Visite éclaire du Président mauritanien en Algérie : Ghazouani, le miraculé de Tindouf!

Premier président de Mauritanie à se rendre dans la Saoura, Mohamed Ould Cheikh El Ghazouani est-il le premier visé par la mort de son aide de camp de longue date, Mohamed Ould Chibani, advenu dans des circonstances troubles en marge de son déplacement dans la voisine de l’Est?

Un quart d’heure avant sa mort, Mohamed Ould Chibani était encore en vie. Une lapalissade, il est vrai, mais en tout cas la seule certitude que l’on ait dans le moment présent sur les dernières minutes passées sur cette terre, et plus précisément à Tindouf, de cet aide de camp de longue date du président mauritanien Mohamed Ould Cheikh El Ghazouani: est-ce vraiment un simple et malheureux accident de voiture qui a mis fin à ses jours? Ou s’agit-il plutôt, comme d’aucuns le croient de plus en plus, d’un attentat en règle commis à son encontre? Des questions lancinantes qui ne trouveront peut-être, hélas, jamais de réponse tranchée, d’autant que la Mauritanie elle-même donne l’impression d’expédier rapidement la chose en ayant procédé à l’enterrement à Nouakchott, le 23 février 2024, de Mohamed Ould Chibani dès le retour de son corps au pays depuis l’Algérie, où le concerné accompagnait, justement, Mohamed Ould Cheikh El Ghazouani dans la visite qu’il a effectuée le 22 février 2024 dans la voisine de l’Est; nulle autopsie donc comme on pourrait s’y attendre en de telles circonstances, et encore moins le moindre semblant d’enquête.

__Objectifs__.
1) Pouvez-vous résumer l'article en deux phrases ?
2) Présentez sous forme de liste numérotée les lignes des entrées, en commençant par la toute première et en vous arrêtant après celle qui contient "click(577, 18)". Omettez les lignes vides.
L'article et les entrées n'ont aucun lien entre eux.

__Entrées fournies__.
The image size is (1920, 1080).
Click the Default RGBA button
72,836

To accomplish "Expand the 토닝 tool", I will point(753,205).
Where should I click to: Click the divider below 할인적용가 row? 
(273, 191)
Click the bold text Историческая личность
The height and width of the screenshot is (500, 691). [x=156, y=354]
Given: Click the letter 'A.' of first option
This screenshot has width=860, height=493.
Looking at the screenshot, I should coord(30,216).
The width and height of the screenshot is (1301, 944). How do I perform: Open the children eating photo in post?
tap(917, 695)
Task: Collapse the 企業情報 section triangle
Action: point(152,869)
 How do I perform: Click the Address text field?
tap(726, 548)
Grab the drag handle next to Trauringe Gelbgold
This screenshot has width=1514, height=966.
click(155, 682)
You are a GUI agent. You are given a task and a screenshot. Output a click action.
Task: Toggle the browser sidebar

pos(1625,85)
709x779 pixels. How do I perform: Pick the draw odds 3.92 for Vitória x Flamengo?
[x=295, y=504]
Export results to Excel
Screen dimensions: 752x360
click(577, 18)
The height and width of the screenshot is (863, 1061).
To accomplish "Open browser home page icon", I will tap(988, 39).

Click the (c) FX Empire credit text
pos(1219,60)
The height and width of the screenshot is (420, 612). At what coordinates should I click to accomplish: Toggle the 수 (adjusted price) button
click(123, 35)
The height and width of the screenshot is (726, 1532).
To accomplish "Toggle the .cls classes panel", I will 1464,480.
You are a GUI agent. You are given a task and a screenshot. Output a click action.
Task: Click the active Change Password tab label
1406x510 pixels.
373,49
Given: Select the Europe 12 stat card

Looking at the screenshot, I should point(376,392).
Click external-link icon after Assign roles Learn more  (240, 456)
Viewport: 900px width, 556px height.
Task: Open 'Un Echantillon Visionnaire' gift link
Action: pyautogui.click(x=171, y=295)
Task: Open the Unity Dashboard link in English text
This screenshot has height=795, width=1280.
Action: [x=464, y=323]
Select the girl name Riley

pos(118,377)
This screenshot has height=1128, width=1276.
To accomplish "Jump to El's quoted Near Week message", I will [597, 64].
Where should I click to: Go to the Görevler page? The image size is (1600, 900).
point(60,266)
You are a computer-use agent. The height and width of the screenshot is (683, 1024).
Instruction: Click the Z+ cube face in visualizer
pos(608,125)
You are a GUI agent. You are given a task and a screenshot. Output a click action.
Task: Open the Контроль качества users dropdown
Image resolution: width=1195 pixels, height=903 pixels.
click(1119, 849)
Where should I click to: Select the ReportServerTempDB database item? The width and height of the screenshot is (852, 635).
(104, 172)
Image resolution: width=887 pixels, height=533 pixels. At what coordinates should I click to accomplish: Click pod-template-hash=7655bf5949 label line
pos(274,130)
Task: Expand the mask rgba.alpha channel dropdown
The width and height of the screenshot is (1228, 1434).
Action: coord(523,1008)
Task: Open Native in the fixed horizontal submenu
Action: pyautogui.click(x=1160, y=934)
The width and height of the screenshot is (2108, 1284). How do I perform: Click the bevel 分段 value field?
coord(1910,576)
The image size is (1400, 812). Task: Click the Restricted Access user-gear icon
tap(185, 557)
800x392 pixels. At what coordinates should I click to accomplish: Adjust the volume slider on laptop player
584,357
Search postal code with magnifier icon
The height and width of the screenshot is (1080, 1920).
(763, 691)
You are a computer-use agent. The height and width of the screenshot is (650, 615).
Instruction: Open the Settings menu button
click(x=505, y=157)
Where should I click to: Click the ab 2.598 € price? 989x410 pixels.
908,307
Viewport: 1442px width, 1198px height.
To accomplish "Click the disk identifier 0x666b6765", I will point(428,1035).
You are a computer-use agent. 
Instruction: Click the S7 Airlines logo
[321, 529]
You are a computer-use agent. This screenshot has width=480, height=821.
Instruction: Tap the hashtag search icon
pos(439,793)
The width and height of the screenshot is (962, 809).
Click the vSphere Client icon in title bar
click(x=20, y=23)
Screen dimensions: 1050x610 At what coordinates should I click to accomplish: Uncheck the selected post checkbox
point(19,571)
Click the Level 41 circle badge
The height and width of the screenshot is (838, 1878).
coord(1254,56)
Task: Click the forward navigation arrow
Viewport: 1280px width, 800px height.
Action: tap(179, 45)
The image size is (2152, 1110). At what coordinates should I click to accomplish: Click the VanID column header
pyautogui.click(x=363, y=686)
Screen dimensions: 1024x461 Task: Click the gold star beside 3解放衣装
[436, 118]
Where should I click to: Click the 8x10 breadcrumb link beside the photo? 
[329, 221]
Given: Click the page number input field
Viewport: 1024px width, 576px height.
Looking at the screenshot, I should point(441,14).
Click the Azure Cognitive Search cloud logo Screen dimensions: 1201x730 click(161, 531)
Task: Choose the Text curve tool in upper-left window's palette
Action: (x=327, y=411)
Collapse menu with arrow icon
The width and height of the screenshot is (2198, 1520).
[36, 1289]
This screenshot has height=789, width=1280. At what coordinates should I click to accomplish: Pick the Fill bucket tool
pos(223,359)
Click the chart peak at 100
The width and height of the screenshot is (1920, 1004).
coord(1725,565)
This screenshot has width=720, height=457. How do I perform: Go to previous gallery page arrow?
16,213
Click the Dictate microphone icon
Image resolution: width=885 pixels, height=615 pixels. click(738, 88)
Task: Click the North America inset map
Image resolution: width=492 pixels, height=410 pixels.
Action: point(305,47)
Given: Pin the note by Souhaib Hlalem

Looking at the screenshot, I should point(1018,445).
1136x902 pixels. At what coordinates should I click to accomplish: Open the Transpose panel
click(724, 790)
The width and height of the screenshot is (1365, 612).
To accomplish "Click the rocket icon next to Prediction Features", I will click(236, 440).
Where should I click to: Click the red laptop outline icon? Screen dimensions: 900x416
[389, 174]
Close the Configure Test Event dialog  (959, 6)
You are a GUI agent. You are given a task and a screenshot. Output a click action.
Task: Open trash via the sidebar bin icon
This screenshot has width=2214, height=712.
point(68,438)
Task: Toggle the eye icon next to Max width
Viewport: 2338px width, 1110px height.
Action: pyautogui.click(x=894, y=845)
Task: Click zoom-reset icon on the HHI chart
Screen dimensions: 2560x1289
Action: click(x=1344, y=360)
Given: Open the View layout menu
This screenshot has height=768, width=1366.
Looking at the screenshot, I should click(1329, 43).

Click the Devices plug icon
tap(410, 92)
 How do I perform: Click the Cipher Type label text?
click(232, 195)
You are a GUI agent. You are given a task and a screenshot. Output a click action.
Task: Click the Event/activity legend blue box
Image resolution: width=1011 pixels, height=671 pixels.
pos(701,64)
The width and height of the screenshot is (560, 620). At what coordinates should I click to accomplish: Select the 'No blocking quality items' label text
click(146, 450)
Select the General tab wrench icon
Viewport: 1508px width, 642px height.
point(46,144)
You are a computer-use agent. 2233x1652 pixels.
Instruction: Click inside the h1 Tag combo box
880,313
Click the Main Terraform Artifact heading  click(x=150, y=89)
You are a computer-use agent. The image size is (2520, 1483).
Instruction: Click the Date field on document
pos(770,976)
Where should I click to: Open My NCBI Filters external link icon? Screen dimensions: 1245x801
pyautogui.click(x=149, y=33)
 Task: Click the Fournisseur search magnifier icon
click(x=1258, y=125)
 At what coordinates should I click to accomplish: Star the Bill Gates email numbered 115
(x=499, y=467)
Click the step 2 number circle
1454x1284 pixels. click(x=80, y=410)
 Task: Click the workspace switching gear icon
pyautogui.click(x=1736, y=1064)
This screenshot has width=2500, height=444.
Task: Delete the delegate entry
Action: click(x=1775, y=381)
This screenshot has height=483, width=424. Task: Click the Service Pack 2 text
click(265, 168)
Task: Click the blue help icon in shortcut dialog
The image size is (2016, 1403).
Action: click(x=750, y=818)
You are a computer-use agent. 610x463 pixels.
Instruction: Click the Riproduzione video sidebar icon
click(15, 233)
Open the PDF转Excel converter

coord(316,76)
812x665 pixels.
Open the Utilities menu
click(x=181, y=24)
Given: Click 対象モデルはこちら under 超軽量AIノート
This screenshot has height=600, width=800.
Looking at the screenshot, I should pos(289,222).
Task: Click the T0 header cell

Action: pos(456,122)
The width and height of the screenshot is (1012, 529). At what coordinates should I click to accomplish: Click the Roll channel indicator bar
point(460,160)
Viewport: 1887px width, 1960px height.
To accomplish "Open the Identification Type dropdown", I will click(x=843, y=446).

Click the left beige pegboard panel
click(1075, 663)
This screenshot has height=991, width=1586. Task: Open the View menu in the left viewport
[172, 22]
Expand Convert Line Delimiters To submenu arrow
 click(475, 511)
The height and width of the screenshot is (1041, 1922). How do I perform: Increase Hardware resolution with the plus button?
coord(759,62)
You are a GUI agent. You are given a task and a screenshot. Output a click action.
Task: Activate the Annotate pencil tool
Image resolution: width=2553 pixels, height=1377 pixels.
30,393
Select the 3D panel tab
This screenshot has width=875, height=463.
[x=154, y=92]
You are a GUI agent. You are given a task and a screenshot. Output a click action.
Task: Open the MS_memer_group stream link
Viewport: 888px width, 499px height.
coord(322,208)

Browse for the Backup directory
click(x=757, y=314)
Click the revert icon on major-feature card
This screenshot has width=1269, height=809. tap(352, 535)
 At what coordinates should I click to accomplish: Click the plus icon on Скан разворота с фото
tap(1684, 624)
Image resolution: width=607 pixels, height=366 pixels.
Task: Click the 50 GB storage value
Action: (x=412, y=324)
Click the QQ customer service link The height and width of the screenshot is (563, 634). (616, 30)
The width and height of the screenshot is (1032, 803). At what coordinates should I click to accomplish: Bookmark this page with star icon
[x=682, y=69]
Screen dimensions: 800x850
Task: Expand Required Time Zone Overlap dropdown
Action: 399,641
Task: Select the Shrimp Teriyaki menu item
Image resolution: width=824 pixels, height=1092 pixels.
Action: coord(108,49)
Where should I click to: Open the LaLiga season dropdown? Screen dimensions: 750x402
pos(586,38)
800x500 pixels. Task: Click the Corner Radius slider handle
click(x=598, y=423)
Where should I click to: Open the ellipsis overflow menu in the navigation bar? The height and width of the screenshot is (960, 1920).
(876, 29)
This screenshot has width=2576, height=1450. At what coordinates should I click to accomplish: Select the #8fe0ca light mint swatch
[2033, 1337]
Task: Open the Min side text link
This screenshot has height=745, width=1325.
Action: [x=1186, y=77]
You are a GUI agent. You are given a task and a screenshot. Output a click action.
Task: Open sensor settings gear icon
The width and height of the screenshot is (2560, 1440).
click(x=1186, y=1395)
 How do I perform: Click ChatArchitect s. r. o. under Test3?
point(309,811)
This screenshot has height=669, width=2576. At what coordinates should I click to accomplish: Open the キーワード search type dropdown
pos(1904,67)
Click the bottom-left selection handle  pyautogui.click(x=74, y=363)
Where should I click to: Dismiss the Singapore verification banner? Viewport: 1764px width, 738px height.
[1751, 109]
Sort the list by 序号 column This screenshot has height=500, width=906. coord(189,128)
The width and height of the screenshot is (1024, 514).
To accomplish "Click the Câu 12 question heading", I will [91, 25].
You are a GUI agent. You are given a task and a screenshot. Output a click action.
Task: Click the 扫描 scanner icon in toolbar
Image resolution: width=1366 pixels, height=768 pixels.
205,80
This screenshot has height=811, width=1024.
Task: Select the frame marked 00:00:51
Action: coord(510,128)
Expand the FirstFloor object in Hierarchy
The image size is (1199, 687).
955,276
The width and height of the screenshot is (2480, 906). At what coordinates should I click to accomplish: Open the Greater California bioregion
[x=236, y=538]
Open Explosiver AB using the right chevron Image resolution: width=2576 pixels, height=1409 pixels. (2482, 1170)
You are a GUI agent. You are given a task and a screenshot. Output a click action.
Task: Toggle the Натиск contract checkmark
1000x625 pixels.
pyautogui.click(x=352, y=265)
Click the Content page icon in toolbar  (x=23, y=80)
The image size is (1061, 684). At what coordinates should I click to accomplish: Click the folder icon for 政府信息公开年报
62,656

__Corrigés complets__.
1) Mohamed Ould Chibani, aide de camp de longue date du président mauritanien Mohamed Ould Cheikh El Ghazouani, est mort à Tindouf dans des circonstances troubles alors qu'il l'accompagnait lors de sa visite du 22 février 2024 en Algérie, et l'on ignore s'il s'agit d'un simple accident de voiture ou d'un attentat. La Mauritanie l'a enterré à Nouakchott le 23 février 2024, dès le retour de son corps, sans autopsie ni enquête.

2)
1. The image size is (1920, 1080).
2. Click the Default RGBA button
3. 72,836
4. To accomplish "Expand the 토닝 tool", I will point(753,205).
5. Where should I click to: Click the divider below 할인적용가 row? 
6. (273, 191)
7. Click the bold text Историческая личность
8. The height and width of the screenshot is (500, 691). [x=156, y=354]
9. Given: Click the letter 'A.' of first option
10. This screenshot has width=860, height=493.
11. Looking at the screenshot, I should coord(30,216).
12. The width and height of the screenshot is (1301, 944). How do I perform: Open the children eating photo in post?
13. tap(917, 695)
14. Task: Collapse the 企業情報 section triangle
15. Action: point(152,869)
16.  How do I perform: Click the Address text field?
17. tap(726, 548)
18. Grab the drag handle next to Trauringe Gelbgold
19. This screenshot has width=1514, height=966.
20. click(155, 682)
21. You are a GUI agent. You are given a task and a screenshot. Output a click action.
22. Task: Toggle the browser sidebar
23. pos(1625,85)
24. 709x779 pixels. How do I perform: Pick the draw odds 3.92 for Vitória x Flamengo?
25. [x=295, y=504]
26. Export results to Excel
27. Screen dimensions: 752x360
28. click(577, 18)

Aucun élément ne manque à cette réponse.